Work request:
If a line in the records below contains the word "settings", copy it out.

Records shown:
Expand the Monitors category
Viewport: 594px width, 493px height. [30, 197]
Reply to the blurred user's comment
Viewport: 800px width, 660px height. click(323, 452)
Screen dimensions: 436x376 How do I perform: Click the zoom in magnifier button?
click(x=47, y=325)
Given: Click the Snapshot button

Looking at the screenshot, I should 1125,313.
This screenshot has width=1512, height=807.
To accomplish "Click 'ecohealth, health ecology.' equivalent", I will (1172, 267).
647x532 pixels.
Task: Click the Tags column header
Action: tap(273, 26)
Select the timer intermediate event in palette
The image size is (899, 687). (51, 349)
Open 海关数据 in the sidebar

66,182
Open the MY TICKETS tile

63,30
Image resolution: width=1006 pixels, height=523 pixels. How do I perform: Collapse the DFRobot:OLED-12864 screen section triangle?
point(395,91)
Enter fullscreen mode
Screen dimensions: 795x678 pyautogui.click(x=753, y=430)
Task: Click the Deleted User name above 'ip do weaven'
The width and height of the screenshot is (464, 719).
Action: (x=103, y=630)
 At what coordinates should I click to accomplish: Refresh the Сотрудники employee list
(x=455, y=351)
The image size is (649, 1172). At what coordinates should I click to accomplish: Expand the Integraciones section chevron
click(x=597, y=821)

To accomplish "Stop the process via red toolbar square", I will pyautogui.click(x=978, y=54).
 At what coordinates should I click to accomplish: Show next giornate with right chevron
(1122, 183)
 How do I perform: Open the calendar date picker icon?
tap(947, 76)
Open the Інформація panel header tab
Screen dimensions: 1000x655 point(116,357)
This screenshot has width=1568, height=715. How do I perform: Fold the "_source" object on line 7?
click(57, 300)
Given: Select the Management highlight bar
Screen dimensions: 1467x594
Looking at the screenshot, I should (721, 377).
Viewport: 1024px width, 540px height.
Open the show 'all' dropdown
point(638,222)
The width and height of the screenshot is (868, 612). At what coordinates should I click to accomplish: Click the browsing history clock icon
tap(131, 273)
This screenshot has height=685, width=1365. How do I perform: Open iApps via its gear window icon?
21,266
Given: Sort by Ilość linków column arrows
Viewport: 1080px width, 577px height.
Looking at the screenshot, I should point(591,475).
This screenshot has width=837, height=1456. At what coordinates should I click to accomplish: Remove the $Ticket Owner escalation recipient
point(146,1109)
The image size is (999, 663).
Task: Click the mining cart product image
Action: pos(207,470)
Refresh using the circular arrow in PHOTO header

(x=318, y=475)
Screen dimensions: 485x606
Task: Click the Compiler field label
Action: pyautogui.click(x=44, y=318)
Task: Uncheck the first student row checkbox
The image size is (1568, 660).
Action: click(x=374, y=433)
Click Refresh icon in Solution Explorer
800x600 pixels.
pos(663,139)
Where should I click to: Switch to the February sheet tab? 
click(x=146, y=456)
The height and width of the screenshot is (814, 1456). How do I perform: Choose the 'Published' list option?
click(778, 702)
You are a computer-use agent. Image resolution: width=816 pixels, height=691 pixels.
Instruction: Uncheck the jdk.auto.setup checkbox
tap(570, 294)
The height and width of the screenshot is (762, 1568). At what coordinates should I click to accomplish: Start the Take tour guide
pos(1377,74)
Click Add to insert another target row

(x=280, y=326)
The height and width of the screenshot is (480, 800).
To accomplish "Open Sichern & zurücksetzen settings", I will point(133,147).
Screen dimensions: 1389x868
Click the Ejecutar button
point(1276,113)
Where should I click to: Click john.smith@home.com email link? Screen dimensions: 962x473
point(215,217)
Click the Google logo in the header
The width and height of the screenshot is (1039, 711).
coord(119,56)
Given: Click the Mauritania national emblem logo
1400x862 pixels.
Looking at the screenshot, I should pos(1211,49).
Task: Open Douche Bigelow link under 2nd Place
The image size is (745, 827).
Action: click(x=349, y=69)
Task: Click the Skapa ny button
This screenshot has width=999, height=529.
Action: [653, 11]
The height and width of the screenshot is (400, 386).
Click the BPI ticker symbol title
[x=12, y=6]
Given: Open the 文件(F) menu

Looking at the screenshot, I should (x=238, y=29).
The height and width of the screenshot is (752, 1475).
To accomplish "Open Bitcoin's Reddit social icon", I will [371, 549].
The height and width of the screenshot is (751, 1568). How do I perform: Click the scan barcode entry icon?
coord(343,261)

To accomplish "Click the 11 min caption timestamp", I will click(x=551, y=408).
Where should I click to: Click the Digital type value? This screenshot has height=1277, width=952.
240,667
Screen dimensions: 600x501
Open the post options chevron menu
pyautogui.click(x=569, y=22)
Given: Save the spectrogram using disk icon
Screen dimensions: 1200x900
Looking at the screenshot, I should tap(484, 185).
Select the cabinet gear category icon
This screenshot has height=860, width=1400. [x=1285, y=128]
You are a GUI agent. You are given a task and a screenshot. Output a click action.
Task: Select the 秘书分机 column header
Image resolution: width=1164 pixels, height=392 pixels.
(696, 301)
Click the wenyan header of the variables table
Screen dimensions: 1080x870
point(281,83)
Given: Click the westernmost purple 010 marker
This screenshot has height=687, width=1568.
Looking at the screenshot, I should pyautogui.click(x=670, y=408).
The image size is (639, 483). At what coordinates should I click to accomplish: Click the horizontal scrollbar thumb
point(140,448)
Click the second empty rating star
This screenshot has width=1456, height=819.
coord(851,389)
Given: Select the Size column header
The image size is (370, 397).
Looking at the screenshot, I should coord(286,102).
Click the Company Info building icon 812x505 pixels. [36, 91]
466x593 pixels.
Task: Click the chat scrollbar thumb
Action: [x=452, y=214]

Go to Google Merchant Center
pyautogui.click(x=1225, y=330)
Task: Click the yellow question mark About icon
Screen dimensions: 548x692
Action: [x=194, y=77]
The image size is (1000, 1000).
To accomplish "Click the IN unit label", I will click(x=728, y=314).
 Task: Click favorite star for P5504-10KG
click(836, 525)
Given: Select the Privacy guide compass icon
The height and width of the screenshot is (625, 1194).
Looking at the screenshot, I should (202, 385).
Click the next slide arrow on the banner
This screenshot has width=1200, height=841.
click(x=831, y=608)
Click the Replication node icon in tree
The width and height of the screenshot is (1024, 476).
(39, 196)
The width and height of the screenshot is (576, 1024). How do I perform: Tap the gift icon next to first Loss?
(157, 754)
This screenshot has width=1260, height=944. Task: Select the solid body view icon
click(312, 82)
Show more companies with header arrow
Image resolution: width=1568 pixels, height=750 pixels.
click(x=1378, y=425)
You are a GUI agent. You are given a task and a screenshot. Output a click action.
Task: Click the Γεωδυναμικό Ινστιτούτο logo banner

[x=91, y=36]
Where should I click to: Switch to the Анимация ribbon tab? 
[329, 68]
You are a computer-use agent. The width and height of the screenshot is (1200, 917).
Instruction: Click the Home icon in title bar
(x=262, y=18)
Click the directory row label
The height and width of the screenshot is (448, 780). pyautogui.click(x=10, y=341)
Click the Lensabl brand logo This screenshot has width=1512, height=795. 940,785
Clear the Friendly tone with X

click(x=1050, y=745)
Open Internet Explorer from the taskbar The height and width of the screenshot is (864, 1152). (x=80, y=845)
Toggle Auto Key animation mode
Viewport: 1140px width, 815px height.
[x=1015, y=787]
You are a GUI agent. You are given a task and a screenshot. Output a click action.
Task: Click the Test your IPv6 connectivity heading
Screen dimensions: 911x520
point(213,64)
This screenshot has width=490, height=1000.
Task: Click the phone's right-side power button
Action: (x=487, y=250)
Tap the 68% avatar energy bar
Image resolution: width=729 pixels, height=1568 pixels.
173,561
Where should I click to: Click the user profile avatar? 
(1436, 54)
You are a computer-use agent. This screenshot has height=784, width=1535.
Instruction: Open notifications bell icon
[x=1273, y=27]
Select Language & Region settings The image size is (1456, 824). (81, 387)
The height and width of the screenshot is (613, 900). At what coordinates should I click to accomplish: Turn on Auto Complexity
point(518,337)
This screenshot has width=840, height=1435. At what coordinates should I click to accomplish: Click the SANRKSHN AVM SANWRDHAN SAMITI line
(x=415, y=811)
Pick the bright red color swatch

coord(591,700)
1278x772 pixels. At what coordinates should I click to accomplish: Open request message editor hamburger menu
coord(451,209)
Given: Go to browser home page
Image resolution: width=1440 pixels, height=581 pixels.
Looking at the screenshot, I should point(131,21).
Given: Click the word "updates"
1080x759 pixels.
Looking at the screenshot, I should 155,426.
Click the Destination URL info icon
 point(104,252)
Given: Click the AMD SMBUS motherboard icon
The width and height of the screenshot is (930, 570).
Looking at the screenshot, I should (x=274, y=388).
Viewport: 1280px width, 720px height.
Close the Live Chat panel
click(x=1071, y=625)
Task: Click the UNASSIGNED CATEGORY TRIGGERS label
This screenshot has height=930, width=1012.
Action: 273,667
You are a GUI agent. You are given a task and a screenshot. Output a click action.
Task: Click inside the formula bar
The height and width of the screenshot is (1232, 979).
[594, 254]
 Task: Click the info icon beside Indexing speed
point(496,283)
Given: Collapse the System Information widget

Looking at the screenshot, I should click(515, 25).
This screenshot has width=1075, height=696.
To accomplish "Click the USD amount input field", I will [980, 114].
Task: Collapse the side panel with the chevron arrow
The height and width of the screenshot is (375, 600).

Output of the task:
To accomplish "Open Sichern & zurücksetzen settings", I will point(133,147).
Select Language & Region settings The image size is (1456, 824). (81, 387)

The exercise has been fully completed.